BEGIN
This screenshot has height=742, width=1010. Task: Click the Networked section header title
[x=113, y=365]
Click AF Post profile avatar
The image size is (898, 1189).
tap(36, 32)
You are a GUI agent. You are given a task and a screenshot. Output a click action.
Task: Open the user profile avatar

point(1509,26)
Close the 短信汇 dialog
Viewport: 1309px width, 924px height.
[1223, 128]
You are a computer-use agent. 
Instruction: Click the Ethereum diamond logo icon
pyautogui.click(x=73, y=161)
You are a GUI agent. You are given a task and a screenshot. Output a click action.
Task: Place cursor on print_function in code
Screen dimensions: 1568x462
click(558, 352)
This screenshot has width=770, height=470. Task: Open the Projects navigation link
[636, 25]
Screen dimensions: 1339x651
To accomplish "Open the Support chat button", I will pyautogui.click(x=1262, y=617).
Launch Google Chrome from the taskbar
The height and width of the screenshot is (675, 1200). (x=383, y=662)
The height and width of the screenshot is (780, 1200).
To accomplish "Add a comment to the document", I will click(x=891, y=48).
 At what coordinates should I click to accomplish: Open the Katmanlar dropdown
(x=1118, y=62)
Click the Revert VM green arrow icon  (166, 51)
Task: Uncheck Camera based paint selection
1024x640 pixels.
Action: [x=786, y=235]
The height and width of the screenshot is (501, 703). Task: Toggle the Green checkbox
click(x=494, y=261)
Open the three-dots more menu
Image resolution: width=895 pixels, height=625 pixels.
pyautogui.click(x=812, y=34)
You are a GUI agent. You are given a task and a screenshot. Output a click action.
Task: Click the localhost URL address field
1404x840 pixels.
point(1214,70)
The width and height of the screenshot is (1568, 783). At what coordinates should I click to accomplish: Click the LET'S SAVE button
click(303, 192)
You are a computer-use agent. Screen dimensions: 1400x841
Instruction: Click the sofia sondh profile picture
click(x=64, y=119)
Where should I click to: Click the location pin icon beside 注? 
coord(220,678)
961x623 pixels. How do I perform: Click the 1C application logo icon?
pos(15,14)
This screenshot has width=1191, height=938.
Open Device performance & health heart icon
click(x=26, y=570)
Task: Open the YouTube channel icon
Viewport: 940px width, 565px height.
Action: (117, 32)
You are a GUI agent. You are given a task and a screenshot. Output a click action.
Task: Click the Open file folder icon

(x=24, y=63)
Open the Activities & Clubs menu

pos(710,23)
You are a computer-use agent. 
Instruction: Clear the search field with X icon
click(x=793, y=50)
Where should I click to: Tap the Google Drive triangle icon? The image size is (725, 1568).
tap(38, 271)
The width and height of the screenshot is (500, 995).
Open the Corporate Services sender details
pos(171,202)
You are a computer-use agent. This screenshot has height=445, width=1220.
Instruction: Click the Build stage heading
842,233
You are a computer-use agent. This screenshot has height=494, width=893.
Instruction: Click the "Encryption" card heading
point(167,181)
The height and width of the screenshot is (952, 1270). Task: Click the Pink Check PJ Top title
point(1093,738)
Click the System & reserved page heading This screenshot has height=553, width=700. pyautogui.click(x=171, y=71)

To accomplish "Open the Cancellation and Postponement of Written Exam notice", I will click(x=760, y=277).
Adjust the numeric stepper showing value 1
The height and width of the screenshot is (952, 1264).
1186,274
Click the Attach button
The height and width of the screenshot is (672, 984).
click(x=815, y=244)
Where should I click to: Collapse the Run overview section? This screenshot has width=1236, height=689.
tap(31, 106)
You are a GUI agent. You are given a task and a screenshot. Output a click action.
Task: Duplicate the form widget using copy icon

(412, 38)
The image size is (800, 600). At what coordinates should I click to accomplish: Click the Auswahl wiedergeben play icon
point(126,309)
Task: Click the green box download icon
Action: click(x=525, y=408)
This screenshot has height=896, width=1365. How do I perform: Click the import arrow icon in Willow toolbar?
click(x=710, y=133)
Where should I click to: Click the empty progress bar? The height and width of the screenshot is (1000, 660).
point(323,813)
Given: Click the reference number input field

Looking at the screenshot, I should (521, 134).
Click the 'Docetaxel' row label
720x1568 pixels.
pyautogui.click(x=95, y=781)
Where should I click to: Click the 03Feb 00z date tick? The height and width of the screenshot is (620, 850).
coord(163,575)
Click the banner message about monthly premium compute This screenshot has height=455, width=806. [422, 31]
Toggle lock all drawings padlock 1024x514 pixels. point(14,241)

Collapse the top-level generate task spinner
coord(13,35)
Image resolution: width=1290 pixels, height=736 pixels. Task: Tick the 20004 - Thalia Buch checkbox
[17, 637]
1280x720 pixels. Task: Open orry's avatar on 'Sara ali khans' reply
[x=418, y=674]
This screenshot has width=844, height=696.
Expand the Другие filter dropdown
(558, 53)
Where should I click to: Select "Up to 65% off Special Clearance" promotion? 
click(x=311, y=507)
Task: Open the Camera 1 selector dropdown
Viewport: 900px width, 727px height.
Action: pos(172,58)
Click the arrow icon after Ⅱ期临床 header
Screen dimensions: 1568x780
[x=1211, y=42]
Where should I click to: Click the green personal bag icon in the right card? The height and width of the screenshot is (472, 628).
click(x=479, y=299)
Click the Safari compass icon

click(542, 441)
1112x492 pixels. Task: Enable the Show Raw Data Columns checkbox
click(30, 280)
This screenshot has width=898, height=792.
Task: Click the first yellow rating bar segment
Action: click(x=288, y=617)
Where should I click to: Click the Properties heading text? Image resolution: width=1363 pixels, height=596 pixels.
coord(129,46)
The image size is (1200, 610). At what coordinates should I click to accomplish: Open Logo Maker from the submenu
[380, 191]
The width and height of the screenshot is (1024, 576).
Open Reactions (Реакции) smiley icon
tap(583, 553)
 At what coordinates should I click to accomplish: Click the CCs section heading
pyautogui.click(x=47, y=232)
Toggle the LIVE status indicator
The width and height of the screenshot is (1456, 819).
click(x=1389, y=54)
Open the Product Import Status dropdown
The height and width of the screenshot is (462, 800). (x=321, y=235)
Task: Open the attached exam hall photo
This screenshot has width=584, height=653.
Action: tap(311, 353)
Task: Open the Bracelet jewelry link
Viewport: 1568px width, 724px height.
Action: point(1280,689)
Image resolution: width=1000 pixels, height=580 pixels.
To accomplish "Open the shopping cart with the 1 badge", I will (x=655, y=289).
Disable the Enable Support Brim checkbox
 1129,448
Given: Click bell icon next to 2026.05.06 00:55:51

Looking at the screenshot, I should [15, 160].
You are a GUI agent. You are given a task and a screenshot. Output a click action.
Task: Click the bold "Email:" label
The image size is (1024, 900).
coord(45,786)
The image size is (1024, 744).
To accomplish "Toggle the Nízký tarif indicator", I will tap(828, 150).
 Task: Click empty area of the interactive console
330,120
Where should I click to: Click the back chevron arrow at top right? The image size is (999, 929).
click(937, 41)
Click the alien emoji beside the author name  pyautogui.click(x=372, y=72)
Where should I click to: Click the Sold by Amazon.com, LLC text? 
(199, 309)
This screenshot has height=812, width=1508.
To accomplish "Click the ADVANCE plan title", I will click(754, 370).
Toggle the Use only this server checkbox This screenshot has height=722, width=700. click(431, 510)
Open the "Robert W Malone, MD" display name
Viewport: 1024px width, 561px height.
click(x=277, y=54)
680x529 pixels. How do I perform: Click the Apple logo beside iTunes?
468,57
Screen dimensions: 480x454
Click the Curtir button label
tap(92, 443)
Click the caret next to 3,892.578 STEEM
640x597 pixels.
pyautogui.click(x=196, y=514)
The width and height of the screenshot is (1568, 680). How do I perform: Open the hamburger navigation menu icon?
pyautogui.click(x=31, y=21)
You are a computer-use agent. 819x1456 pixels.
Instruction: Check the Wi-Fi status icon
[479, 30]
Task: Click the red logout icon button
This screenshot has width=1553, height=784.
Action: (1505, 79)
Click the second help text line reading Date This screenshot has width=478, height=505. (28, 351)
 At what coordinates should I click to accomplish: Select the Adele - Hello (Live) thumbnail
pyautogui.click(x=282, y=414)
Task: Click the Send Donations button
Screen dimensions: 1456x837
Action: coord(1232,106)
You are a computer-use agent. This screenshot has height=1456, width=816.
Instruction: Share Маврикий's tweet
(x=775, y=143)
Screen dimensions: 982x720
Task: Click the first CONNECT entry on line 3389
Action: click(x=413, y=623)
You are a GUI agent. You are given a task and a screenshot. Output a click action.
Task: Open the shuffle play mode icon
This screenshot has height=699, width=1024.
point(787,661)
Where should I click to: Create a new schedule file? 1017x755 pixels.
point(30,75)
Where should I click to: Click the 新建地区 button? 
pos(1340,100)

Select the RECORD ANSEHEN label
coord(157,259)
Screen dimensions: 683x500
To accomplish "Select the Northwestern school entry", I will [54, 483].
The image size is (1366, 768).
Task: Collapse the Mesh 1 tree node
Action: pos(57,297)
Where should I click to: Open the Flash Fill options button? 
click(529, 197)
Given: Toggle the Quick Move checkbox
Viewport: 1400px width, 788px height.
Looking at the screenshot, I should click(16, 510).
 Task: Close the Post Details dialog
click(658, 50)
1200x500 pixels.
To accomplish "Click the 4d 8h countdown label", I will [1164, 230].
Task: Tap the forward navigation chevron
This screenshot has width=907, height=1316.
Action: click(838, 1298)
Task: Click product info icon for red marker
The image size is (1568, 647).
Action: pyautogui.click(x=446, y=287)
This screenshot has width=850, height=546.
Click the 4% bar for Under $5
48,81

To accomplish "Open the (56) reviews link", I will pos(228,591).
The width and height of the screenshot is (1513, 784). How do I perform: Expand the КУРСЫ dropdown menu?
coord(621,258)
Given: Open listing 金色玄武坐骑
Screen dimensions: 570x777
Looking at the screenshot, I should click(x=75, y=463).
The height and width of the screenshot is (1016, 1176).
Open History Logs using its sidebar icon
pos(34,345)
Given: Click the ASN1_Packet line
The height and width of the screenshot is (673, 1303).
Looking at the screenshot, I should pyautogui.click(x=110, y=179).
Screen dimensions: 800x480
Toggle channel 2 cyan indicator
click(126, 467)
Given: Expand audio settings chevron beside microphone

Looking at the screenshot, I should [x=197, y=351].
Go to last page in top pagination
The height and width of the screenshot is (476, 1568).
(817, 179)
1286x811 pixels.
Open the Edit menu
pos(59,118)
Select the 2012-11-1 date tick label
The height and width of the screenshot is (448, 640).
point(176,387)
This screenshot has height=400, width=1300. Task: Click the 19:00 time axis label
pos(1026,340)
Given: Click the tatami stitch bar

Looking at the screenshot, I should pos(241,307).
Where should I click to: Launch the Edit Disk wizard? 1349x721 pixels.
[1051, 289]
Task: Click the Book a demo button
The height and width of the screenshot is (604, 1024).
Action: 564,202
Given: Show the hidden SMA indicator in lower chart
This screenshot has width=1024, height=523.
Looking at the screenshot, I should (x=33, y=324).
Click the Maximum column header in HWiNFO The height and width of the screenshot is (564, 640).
END
— What the exercise asks —
What is needed is a verbatim copy of every line in the records above from the one containing "has height=1456, width=816." down to the one containing "Screen dimensions: 683x500", both included, and nothing more.

— Reply —
You are a computer-use agent. This screenshot has height=1456, width=816.
Instruction: Share Маврикий's tweet
(x=775, y=143)
Screen dimensions: 982x720
Task: Click the first CONNECT entry on line 3389
Action: click(x=413, y=623)
You are a GUI agent. You are given a task and a screenshot. Output a click action.
Task: Open the shuffle play mode icon
This screenshot has height=699, width=1024.
point(787,661)
Where should I click to: Create a new schedule file? 1017x755 pixels.
point(30,75)
Where should I click to: Click the 新建地区 button? 
pos(1340,100)

Select the RECORD ANSEHEN label
coord(157,259)
Screen dimensions: 683x500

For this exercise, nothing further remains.